↓↓↓
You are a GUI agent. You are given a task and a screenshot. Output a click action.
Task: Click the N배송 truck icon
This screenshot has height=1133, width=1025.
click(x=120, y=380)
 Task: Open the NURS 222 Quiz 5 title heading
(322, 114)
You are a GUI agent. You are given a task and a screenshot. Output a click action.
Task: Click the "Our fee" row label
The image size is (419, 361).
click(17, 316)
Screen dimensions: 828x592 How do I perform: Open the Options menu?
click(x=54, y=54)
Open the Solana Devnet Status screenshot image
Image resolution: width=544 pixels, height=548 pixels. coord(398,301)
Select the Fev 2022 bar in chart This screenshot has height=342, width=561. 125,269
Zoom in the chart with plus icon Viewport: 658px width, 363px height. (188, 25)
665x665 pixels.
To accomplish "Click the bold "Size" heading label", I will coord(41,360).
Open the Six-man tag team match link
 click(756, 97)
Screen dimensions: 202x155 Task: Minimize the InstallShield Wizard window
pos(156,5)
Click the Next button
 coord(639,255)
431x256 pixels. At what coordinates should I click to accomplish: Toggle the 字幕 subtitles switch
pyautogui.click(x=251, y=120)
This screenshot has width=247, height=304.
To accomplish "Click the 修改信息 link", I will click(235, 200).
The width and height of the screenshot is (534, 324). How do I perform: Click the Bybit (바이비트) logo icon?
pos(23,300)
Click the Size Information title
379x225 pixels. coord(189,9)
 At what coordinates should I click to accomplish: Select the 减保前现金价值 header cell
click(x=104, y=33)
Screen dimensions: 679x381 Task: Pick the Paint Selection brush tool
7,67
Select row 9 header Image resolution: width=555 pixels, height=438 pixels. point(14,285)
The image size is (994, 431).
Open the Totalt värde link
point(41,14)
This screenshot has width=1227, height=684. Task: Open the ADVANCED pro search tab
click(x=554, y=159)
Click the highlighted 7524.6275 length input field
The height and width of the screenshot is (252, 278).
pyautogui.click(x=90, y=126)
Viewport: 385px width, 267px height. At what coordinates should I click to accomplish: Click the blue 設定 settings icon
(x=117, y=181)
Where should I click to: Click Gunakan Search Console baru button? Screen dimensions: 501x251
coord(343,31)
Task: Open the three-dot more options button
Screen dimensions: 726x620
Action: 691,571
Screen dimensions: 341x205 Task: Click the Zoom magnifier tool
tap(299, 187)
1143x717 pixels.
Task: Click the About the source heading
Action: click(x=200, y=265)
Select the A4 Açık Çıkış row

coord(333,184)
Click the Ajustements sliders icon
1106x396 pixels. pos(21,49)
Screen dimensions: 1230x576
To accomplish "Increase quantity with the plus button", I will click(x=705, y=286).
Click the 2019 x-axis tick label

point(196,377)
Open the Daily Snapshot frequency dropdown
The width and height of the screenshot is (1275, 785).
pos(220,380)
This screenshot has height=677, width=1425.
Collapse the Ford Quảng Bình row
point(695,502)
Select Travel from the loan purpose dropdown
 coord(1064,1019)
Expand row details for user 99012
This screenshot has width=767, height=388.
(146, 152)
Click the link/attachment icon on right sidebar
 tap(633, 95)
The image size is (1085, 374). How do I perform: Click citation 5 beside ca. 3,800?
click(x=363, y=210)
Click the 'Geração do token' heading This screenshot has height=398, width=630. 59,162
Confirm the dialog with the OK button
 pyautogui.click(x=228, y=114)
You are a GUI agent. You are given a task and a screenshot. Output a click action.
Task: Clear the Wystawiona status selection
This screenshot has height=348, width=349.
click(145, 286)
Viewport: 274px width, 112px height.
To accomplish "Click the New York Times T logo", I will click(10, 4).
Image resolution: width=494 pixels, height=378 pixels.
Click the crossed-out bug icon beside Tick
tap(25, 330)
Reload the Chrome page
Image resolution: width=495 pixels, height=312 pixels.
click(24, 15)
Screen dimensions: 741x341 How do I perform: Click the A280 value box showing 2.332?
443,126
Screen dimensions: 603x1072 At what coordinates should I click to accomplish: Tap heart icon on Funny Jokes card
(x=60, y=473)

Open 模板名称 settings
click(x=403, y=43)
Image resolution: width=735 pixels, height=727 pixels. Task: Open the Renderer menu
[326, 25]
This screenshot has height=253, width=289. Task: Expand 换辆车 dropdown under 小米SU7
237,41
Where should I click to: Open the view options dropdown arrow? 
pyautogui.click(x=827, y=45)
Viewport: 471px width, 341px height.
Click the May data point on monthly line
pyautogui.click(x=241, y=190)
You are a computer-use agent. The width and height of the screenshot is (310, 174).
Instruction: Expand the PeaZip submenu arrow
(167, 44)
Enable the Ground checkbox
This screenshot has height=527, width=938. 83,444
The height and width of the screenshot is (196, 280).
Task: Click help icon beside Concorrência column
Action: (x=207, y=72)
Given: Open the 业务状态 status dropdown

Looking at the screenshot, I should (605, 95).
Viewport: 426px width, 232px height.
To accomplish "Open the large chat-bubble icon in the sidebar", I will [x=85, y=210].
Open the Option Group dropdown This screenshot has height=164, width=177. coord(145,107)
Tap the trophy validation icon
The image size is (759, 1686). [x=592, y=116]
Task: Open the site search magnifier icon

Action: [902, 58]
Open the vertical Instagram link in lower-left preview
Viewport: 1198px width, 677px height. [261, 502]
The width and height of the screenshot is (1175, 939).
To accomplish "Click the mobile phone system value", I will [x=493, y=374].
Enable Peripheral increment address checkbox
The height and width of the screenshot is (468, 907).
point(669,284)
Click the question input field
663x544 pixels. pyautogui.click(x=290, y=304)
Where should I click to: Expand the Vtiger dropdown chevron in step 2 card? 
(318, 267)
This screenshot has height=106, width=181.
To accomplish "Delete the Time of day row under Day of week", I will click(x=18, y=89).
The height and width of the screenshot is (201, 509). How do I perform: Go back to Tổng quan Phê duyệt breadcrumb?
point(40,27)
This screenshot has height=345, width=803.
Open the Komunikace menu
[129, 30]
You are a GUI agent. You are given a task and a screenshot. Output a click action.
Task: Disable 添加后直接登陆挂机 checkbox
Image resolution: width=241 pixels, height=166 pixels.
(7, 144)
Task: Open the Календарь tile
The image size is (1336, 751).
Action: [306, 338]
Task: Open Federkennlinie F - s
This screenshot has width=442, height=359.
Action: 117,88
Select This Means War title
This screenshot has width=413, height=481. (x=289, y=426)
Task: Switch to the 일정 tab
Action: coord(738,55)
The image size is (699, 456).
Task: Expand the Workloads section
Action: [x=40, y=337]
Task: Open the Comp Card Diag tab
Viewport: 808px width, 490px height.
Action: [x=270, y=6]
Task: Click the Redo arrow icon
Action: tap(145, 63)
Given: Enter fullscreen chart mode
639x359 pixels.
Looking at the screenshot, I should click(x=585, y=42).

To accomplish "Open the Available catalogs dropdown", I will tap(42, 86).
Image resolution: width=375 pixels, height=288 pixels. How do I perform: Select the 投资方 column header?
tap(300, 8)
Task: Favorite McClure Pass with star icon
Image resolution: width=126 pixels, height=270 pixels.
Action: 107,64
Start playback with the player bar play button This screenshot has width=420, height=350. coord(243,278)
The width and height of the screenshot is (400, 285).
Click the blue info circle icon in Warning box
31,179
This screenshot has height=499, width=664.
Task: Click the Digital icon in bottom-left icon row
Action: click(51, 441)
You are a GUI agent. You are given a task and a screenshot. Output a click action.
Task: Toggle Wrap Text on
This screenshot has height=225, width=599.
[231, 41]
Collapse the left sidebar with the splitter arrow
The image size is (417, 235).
↑↑↑
• [WHAT YOU SHOULD DO]: Go through the records above and copy each one exactly.

• [EXERCISE OUTPUT]:
You are a GUI agent. You are given a task and a screenshot. Output a click action.
Task: Click the N배송 truck icon
This screenshot has height=1133, width=1025.
click(x=120, y=380)
 Task: Open the NURS 222 Quiz 5 title heading
(322, 114)
You are a GUI agent. You are given a task and a screenshot. Output a click action.
Task: Click the "Our fee" row label
The image size is (419, 361).
click(17, 316)
Screen dimensions: 828x592 How do I perform: Open the Options menu?
click(x=54, y=54)
Open the Solana Devnet Status screenshot image
Image resolution: width=544 pixels, height=548 pixels. coord(398,301)
Select the Fev 2022 bar in chart This screenshot has height=342, width=561. 125,269
Zoom in the chart with plus icon Viewport: 658px width, 363px height. (188, 25)
665x665 pixels.
To accomplish "Click the bold "Size" heading label", I will coord(41,360).
Open the Six-man tag team match link
 click(756, 97)
Screen dimensions: 202x155 Task: Minimize the InstallShield Wizard window
pos(156,5)
Click the Next button
 coord(639,255)
431x256 pixels. At what coordinates should I click to accomplish: Toggle the 字幕 subtitles switch
pyautogui.click(x=251, y=120)
This screenshot has width=247, height=304.
To accomplish "Click the 修改信息 link", I will click(235, 200).
The width and height of the screenshot is (534, 324). How do I perform: Click the Bybit (바이비트) logo icon?
pos(23,300)
Click the Size Information title
379x225 pixels. coord(189,9)
 At what coordinates should I click to accomplish: Select the 减保前现金价值 header cell
click(x=104, y=33)
Screen dimensions: 679x381 Task: Pick the Paint Selection brush tool
7,67
Select row 9 header Image resolution: width=555 pixels, height=438 pixels. point(14,285)
The image size is (994, 431).
Open the Totalt värde link
point(41,14)
This screenshot has width=1227, height=684. Task: Open the ADVANCED pro search tab
click(x=554, y=159)
Click the highlighted 7524.6275 length input field
The height and width of the screenshot is (252, 278).
pyautogui.click(x=90, y=126)
Viewport: 385px width, 267px height. At what coordinates should I click to accomplish: Click the blue 設定 settings icon
(x=117, y=181)
Where should I click to: Click Gunakan Search Console baru button? Screen dimensions: 501x251
coord(343,31)
Task: Open the three-dot more options button
Screen dimensions: 726x620
Action: 691,571
Screen dimensions: 341x205 Task: Click the Zoom magnifier tool
tap(299, 187)
1143x717 pixels.
Task: Click the About the source heading
Action: click(x=200, y=265)
Select the A4 Açık Çıkış row

coord(333,184)
Click the Ajustements sliders icon
1106x396 pixels. pos(21,49)
Screen dimensions: 1230x576
To accomplish "Increase quantity with the plus button", I will click(x=705, y=286).
Click the 2019 x-axis tick label

point(196,377)
Open the Daily Snapshot frequency dropdown
The width and height of the screenshot is (1275, 785).
pos(220,380)
This screenshot has height=677, width=1425.
Collapse the Ford Quảng Bình row
point(695,502)
Select Travel from the loan purpose dropdown
 coord(1064,1019)
Expand row details for user 99012
This screenshot has width=767, height=388.
(146, 152)
Click the link/attachment icon on right sidebar
 tap(633, 95)
The image size is (1085, 374). How do I perform: Click citation 5 beside ca. 3,800?
click(x=363, y=210)
Click the 'Geração do token' heading This screenshot has height=398, width=630. 59,162
Confirm the dialog with the OK button
 pyautogui.click(x=228, y=114)
You are a GUI agent. You are given a task and a screenshot. Output a click action.
Task: Clear the Wystawiona status selection
This screenshot has height=348, width=349.
click(145, 286)
Viewport: 274px width, 112px height.
To accomplish "Click the New York Times T logo", I will click(10, 4).
Image resolution: width=494 pixels, height=378 pixels.
Click the crossed-out bug icon beside Tick
tap(25, 330)
Reload the Chrome page
Image resolution: width=495 pixels, height=312 pixels.
click(24, 15)
Screen dimensions: 741x341 How do I perform: Click the A280 value box showing 2.332?
443,126
Screen dimensions: 603x1072 At what coordinates should I click to accomplish: Tap heart icon on Funny Jokes card
(x=60, y=473)

Open 模板名称 settings
click(x=403, y=43)
Image resolution: width=735 pixels, height=727 pixels. Task: Open the Renderer menu
[326, 25]
This screenshot has height=253, width=289. Task: Expand 换辆车 dropdown under 小米SU7
237,41
Where should I click to: Open the view options dropdown arrow? 
pyautogui.click(x=827, y=45)
Viewport: 471px width, 341px height.
Click the May data point on monthly line
pyautogui.click(x=241, y=190)
You are a computer-use agent. The width and height of the screenshot is (310, 174).
Instruction: Expand the PeaZip submenu arrow
(167, 44)
Enable the Ground checkbox
This screenshot has height=527, width=938. 83,444
The height and width of the screenshot is (196, 280).
Task: Click help icon beside Concorrência column
Action: (x=207, y=72)
Given: Open the 业务状态 status dropdown

Looking at the screenshot, I should (605, 95).
Viewport: 426px width, 232px height.
To accomplish "Open the large chat-bubble icon in the sidebar", I will [x=85, y=210].
Open the Option Group dropdown This screenshot has height=164, width=177. coord(145,107)
Tap the trophy validation icon
The image size is (759, 1686). [x=592, y=116]
Task: Open the site search magnifier icon

Action: [902, 58]
Open the vertical Instagram link in lower-left preview
Viewport: 1198px width, 677px height. [261, 502]
The width and height of the screenshot is (1175, 939).
To accomplish "Click the mobile phone system value", I will [x=493, y=374].
Enable Peripheral increment address checkbox
The height and width of the screenshot is (468, 907).
point(669,284)
Click the question input field
663x544 pixels. pyautogui.click(x=290, y=304)
Where should I click to: Expand the Vtiger dropdown chevron in step 2 card? 
(318, 267)
This screenshot has height=106, width=181.
To accomplish "Delete the Time of day row under Day of week", I will click(x=18, y=89).
The height and width of the screenshot is (201, 509). How do I perform: Go back to Tổng quan Phê duyệt breadcrumb?
point(40,27)
This screenshot has height=345, width=803.
Open the Komunikace menu
[129, 30]
You are a GUI agent. You are given a task and a screenshot. Output a click action.
Task: Disable 添加后直接登陆挂机 checkbox
Image resolution: width=241 pixels, height=166 pixels.
(7, 144)
Task: Open the Календарь tile
The image size is (1336, 751).
Action: [306, 338]
Task: Open Federkennlinie F - s
This screenshot has width=442, height=359.
Action: 117,88
Select This Means War title
This screenshot has width=413, height=481. (x=289, y=426)
Task: Switch to the 일정 tab
Action: coord(738,55)
The image size is (699, 456).
Task: Expand the Workloads section
Action: [x=40, y=337]
Task: Open the Comp Card Diag tab
Viewport: 808px width, 490px height.
Action: [x=270, y=6]
Task: Click the Redo arrow icon
Action: tap(145, 63)
Given: Enter fullscreen chart mode
639x359 pixels.
Looking at the screenshot, I should click(x=585, y=42).

To accomplish "Open the Available catalogs dropdown", I will tap(42, 86).
Image resolution: width=375 pixels, height=288 pixels. How do I perform: Select the 投资方 column header?
tap(300, 8)
Task: Favorite McClure Pass with star icon
Image resolution: width=126 pixels, height=270 pixels.
Action: 107,64
Start playback with the player bar play button This screenshot has width=420, height=350. coord(243,278)
The width and height of the screenshot is (400, 285).
Click the blue info circle icon in Warning box
31,179
This screenshot has height=499, width=664.
Task: Click the Digital icon in bottom-left icon row
Action: click(51, 441)
You are a GUI agent. You are given a task and a screenshot. Output a click action.
Task: Toggle Wrap Text on
This screenshot has height=225, width=599.
[231, 41]
Collapse the left sidebar with the splitter arrow
The image size is (417, 235).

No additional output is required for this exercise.